▶ What you will do
When a line in the listing contains the string "number", pick it out and copy it.

[Start of Attachment]

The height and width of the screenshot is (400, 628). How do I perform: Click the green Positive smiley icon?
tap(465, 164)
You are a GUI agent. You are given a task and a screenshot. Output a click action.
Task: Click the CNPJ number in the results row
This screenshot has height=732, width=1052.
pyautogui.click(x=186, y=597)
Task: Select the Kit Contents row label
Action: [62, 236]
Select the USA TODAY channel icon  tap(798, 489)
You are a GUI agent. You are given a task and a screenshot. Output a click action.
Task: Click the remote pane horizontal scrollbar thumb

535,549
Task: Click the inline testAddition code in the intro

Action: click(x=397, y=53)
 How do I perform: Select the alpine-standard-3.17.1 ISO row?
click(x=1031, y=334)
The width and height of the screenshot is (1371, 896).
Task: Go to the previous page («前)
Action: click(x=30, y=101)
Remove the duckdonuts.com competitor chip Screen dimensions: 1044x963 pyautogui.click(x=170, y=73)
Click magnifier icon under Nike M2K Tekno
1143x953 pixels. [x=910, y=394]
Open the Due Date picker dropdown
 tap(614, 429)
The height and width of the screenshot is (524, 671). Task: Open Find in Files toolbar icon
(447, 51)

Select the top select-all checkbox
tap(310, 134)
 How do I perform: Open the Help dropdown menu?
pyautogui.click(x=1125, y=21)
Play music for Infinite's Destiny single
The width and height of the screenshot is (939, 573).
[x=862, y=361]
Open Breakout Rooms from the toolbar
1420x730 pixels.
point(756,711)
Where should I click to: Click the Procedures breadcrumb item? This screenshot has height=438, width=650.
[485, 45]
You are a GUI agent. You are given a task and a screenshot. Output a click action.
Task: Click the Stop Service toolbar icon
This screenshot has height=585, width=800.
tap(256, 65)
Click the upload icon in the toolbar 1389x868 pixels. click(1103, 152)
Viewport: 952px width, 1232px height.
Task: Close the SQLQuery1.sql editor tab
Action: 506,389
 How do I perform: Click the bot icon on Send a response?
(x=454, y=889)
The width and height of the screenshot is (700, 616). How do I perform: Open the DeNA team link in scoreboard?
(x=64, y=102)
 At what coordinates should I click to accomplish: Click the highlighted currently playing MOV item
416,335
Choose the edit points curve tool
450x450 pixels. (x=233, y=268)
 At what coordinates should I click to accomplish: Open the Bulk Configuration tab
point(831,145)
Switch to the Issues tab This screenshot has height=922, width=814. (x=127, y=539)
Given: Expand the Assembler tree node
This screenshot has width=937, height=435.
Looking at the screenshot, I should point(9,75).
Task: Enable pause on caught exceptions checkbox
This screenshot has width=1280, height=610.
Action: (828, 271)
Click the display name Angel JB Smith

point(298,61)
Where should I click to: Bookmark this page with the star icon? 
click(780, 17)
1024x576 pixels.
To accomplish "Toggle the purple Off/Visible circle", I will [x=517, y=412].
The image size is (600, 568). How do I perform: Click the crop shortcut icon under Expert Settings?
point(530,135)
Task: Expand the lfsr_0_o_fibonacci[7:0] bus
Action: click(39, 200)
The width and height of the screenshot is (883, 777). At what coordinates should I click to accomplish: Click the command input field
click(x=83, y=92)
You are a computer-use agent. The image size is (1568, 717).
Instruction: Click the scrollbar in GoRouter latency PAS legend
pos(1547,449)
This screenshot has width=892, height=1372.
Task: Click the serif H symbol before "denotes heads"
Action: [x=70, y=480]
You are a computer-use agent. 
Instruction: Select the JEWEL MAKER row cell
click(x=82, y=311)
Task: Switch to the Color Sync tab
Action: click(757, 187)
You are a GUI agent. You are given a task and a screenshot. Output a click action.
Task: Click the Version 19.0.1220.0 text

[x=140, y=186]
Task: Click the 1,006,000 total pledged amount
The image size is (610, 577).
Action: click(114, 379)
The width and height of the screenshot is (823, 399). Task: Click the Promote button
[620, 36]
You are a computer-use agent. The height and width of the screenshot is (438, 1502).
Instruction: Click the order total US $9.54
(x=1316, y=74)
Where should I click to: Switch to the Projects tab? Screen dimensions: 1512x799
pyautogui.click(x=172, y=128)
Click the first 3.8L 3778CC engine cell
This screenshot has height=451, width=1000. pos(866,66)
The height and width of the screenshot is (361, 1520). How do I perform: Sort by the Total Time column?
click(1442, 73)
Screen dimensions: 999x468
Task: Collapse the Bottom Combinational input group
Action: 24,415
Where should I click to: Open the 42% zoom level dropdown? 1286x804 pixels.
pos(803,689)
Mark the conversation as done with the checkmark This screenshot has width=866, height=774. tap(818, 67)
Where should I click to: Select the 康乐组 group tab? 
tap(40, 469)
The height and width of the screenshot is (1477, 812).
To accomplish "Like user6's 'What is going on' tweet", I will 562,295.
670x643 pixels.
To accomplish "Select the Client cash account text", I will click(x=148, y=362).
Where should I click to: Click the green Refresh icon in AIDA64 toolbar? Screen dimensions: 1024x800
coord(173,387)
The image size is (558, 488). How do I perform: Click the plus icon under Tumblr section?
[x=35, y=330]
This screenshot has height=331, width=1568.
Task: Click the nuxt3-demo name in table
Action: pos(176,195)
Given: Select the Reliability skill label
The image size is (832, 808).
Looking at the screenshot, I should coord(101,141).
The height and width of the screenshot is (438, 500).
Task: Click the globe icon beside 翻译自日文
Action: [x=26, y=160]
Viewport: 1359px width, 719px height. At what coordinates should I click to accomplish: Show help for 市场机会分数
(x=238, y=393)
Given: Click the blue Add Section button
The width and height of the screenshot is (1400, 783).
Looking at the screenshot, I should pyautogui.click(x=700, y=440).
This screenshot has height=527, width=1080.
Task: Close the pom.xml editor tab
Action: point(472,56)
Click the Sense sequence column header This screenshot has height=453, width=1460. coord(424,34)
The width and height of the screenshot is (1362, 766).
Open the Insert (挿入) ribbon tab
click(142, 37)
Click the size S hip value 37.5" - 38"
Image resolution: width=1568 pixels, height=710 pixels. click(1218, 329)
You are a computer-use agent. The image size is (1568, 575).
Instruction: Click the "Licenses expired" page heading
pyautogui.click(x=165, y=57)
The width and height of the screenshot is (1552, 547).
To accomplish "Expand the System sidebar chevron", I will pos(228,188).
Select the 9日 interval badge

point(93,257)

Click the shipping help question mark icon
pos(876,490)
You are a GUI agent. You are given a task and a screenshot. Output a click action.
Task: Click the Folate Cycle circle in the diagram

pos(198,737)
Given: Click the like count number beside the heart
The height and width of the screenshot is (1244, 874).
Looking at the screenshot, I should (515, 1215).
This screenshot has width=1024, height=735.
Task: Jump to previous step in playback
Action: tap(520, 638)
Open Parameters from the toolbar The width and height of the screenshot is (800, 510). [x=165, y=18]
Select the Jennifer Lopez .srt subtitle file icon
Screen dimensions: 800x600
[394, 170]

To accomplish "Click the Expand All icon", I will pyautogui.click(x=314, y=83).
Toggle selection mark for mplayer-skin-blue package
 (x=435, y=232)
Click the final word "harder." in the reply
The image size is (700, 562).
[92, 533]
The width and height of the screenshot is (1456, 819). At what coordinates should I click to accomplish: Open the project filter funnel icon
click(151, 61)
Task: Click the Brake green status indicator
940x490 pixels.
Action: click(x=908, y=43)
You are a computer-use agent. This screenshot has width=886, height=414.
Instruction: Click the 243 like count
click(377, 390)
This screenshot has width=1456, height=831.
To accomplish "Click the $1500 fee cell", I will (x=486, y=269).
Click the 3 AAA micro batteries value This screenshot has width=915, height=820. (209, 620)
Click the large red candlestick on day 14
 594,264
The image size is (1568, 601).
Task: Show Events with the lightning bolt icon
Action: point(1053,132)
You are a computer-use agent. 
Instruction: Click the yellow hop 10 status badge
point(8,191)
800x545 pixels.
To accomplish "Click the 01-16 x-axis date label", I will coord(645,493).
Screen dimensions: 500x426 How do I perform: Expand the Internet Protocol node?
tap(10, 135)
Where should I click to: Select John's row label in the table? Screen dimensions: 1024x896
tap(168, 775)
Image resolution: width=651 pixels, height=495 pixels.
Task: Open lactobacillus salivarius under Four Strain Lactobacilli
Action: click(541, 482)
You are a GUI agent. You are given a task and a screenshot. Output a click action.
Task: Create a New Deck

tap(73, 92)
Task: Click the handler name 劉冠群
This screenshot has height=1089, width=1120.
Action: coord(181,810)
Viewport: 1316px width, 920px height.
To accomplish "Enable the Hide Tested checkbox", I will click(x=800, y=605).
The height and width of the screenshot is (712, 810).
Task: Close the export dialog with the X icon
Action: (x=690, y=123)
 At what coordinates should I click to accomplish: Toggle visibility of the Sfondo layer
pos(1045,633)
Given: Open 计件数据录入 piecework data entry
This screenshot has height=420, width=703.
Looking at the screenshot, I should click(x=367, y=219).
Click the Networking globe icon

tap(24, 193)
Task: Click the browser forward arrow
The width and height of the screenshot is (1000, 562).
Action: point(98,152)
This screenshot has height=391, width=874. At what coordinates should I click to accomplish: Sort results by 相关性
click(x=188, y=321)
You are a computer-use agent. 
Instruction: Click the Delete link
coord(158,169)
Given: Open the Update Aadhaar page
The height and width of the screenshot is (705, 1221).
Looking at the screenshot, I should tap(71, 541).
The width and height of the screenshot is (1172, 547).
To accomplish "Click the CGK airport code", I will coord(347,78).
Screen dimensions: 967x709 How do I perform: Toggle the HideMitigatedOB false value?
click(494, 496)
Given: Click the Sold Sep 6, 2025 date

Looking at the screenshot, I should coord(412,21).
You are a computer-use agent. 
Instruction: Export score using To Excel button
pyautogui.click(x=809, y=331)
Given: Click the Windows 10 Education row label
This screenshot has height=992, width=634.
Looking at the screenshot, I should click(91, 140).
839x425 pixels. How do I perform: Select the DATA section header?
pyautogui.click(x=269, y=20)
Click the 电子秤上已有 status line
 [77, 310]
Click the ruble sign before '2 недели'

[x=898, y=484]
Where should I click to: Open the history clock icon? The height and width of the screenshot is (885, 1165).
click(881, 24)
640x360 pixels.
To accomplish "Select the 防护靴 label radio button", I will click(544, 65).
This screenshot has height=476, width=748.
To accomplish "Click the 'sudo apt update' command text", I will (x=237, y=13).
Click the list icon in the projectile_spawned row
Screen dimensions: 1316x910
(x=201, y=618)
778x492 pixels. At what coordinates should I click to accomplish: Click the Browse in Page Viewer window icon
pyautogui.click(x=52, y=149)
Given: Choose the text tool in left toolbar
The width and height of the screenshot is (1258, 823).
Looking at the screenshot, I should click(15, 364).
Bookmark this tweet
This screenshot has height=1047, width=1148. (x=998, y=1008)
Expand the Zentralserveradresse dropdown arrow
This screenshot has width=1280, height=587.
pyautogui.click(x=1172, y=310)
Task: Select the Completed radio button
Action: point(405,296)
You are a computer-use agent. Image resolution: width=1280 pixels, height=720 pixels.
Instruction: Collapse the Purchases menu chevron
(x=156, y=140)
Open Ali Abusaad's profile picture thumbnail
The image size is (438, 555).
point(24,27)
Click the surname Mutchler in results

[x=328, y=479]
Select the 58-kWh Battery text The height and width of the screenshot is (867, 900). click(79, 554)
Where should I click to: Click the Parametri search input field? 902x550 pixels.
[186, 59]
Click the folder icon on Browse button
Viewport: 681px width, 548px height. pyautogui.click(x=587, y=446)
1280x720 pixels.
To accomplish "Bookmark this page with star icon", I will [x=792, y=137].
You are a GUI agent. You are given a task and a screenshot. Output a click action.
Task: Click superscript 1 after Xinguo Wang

[End of Attachment]

▶ Result of the exercise
Task: Click the CNPJ number in the results row
Given: Click the like count number beside the heart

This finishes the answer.